Source records

########

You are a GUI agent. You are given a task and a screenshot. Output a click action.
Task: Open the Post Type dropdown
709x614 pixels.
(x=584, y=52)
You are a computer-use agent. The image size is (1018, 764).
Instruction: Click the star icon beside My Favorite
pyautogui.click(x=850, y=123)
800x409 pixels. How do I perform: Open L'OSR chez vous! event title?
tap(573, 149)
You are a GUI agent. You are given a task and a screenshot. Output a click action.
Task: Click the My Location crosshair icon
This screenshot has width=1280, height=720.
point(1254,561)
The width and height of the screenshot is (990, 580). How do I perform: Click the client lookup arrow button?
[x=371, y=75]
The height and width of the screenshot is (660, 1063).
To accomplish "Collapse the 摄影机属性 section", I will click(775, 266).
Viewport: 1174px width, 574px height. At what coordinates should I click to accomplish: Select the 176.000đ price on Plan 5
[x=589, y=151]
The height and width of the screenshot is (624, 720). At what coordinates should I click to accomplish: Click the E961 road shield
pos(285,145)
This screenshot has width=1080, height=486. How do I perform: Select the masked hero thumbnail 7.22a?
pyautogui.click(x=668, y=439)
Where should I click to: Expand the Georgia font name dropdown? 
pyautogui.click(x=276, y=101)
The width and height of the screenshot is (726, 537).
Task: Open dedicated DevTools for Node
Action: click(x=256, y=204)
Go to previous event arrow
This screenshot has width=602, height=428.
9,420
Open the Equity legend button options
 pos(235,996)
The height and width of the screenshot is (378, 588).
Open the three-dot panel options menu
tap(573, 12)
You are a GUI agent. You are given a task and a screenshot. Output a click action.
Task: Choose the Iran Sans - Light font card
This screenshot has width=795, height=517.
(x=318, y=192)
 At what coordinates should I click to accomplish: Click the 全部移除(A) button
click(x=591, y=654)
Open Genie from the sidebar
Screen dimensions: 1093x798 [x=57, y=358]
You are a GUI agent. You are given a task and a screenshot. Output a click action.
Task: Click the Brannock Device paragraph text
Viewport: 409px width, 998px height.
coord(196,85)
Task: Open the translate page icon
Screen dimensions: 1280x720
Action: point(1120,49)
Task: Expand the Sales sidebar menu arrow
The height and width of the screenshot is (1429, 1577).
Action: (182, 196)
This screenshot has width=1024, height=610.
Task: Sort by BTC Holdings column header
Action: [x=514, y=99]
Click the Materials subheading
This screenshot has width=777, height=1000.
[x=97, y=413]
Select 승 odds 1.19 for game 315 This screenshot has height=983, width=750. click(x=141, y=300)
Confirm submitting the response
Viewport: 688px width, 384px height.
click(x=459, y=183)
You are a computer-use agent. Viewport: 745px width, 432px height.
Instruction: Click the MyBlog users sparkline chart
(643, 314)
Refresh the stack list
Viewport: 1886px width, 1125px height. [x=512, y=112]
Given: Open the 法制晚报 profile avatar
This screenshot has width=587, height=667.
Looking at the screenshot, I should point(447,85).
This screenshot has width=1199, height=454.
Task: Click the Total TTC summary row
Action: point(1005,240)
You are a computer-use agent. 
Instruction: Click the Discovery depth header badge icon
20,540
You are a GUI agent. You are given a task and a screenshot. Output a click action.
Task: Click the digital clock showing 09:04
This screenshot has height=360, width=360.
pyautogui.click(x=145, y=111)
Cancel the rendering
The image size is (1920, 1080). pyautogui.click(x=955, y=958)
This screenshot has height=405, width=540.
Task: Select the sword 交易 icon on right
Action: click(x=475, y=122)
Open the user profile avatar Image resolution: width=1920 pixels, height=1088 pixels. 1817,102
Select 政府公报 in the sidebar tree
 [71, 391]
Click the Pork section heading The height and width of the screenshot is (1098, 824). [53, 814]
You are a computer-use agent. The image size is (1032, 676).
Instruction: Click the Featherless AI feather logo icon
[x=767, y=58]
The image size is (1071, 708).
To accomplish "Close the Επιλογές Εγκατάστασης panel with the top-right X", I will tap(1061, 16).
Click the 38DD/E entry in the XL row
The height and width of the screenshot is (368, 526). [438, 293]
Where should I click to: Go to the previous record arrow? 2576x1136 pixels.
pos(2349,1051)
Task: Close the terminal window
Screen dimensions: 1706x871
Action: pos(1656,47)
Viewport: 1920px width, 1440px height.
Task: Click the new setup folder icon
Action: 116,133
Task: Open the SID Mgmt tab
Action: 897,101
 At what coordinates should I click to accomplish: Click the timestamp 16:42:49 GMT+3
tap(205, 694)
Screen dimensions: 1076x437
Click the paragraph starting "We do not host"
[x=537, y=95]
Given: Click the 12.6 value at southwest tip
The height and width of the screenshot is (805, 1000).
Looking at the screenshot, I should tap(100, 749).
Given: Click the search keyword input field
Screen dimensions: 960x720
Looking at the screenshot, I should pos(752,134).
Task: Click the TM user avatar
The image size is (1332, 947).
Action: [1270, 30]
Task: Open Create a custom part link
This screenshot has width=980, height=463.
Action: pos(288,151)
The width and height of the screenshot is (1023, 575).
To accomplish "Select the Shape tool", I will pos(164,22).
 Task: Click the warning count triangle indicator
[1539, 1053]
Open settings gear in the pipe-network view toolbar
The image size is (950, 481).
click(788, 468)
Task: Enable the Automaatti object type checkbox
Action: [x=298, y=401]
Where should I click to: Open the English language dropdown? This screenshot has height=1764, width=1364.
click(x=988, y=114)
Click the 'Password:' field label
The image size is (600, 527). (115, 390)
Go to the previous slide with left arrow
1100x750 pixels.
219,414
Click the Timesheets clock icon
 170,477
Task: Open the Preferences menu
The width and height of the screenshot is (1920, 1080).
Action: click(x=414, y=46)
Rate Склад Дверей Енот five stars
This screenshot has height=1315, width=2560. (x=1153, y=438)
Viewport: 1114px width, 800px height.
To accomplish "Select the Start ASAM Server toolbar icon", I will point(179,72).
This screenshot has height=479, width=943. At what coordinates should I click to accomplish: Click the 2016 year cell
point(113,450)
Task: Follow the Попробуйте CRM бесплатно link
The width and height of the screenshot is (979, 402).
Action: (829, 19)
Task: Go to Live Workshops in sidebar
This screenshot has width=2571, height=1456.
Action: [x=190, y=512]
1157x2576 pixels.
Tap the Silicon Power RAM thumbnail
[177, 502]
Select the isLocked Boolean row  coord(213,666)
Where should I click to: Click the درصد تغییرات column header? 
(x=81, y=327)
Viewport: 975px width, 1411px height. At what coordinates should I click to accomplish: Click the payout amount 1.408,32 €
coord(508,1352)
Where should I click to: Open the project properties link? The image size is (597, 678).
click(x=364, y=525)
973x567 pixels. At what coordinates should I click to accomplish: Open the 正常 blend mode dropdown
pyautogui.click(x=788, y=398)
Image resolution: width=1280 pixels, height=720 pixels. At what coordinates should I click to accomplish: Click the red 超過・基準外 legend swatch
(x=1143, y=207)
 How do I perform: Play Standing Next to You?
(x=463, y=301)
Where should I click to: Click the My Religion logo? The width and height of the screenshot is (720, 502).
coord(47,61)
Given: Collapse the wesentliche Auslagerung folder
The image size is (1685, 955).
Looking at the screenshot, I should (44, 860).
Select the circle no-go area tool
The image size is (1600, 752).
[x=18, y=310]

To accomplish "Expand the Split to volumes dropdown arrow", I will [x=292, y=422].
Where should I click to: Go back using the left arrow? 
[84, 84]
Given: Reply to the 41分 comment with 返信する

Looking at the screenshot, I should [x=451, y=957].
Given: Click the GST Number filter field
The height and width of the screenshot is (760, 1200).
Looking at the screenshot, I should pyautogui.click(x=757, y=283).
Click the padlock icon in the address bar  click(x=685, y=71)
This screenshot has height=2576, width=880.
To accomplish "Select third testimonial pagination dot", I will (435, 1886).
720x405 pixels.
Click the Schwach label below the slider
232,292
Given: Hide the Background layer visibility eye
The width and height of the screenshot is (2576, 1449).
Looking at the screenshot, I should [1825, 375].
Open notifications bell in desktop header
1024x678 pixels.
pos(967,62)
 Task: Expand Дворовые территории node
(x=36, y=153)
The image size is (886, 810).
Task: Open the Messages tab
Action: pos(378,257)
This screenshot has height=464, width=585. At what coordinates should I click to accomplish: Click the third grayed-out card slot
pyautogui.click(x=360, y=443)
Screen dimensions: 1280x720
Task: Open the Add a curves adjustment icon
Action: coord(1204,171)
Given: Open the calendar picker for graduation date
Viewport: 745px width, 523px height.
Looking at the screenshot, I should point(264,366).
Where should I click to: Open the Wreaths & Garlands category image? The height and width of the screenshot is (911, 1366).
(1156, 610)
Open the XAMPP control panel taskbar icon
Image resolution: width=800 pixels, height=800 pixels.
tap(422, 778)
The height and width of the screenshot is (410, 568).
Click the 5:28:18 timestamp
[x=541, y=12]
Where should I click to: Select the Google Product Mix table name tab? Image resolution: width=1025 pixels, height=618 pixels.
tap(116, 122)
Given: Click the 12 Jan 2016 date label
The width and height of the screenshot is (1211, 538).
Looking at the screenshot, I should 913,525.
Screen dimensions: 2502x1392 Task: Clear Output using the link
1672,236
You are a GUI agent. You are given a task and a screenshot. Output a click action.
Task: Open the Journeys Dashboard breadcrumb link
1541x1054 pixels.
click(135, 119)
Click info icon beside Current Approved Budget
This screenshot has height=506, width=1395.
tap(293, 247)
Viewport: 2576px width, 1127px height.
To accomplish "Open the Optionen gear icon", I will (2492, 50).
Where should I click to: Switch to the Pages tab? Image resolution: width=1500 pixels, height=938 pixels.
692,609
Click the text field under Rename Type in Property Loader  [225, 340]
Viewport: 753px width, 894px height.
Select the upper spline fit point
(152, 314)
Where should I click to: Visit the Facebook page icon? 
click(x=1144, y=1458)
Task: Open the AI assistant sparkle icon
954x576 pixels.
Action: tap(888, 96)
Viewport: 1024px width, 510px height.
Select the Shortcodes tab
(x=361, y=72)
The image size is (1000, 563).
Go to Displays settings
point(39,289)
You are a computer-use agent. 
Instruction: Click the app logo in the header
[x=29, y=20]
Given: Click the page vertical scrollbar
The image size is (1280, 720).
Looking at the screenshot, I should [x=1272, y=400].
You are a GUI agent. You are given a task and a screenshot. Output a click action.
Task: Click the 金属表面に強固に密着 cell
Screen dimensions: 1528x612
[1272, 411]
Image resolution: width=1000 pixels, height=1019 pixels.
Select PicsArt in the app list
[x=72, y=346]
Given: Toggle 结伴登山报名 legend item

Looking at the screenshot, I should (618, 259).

########

Format the rows above as a Markdown table with the columns "No." and "Line," covering only the stretch from the line containing "will [x=292, y=422]." through the line containing "will (435, 1886).", both included. Number each line in order and leave out any blank lines.

• _Task output_
| No. | Line |
|---|---|
| 1 | To accomplish "Expand the Split to volumes dropdown arrow", I will [x=292, y=422]. |
| 2 | Where should I click to: Go back using the left arrow?  |
| 3 | [84, 84] |
| 4 | Given: Reply to the 41分 comment with 返信する |
| 5 | Looking at the screenshot, I should [x=451, y=957]. |
| 6 | Given: Click the GST Number filter field |
| 7 | The height and width of the screenshot is (760, 1200). |
| 8 | Looking at the screenshot, I should pyautogui.click(x=757, y=283). |
| 9 | Click the padlock icon in the address bar  click(x=685, y=71) |
| 10 | This screenshot has height=2576, width=880. |
| 11 | To accomplish "Select third testimonial pagination dot", I will (435, 1886). |